[What you need to do] Rewrite the rows from the beginning through the line containing "center [714, 548].", substituting "This image has" for "This screenshot has" and leaving everything else unchanged.

[Material to process]

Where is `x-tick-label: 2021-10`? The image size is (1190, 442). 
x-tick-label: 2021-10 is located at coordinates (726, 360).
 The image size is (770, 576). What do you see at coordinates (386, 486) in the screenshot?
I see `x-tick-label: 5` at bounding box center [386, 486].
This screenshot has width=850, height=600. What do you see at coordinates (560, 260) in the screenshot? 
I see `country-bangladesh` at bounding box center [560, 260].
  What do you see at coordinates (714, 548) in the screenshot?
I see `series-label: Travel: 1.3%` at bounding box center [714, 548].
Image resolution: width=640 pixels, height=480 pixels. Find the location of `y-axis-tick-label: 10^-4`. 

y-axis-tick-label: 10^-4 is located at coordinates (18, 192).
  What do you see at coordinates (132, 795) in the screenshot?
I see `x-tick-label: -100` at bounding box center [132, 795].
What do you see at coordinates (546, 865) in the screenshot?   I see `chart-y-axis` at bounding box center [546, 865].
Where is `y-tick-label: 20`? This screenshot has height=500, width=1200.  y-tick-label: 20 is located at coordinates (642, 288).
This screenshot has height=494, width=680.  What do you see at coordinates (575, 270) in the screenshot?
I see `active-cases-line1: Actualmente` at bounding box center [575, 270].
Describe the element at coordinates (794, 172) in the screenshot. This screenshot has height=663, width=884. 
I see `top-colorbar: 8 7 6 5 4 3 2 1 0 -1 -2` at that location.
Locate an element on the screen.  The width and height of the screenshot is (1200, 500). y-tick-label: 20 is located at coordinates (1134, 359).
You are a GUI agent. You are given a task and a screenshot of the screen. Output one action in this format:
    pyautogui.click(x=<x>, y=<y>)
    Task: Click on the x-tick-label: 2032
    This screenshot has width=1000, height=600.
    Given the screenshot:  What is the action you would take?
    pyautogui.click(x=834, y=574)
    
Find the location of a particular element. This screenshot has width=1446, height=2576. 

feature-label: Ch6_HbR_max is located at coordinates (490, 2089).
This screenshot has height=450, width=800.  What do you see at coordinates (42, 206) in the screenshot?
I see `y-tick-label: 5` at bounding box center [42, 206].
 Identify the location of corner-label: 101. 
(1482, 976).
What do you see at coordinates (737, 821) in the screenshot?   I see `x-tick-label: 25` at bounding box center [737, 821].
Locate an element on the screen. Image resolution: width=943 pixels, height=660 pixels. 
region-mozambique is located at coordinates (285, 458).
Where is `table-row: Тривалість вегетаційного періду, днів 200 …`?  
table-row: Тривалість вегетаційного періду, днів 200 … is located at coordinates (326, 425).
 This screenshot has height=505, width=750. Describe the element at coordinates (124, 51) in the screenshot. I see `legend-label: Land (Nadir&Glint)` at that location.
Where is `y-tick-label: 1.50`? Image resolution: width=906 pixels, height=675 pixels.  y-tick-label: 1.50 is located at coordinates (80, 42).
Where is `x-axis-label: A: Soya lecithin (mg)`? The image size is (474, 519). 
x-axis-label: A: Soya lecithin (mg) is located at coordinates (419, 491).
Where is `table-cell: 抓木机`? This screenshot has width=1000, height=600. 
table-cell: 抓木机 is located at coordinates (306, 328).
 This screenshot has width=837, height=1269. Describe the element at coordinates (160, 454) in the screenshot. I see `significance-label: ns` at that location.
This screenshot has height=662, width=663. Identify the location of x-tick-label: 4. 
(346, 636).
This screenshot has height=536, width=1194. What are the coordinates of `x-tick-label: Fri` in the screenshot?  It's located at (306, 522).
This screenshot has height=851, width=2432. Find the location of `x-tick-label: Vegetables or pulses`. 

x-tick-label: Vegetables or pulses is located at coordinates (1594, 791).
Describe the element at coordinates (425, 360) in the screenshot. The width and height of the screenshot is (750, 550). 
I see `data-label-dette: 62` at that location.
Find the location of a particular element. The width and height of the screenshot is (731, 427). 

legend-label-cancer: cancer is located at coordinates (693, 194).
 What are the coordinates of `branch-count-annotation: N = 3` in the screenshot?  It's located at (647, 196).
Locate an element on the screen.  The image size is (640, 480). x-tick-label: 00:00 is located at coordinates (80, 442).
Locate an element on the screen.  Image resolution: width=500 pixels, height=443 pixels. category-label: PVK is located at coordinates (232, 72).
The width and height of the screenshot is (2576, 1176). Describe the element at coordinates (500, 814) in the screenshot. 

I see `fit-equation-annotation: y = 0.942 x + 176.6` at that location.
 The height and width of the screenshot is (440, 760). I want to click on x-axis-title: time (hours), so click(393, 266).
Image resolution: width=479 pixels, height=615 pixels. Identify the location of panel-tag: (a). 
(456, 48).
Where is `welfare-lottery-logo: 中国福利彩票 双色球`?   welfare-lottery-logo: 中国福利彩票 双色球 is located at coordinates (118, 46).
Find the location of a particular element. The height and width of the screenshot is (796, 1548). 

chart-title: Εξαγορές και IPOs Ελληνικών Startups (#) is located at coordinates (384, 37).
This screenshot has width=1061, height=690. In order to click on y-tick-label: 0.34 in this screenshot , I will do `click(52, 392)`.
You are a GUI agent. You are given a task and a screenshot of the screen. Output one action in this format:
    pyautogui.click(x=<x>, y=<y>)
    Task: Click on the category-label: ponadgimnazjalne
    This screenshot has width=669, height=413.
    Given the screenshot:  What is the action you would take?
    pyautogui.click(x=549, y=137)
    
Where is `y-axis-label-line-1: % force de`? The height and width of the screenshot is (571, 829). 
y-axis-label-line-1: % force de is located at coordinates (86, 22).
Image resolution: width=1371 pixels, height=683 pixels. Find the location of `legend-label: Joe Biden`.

[Written reply]
Where is `x-tick-label: 2021-10`? The image size is (1190, 442). 
x-tick-label: 2021-10 is located at coordinates (726, 360).
 The image size is (770, 576). What do you see at coordinates (386, 486) in the screenshot?
I see `x-tick-label: 5` at bounding box center [386, 486].
This image has width=850, height=600. What do you see at coordinates (560, 260) in the screenshot? 
I see `country-bangladesh` at bounding box center [560, 260].
  What do you see at coordinates (714, 548) in the screenshot?
I see `series-label: Travel: 1.3%` at bounding box center [714, 548].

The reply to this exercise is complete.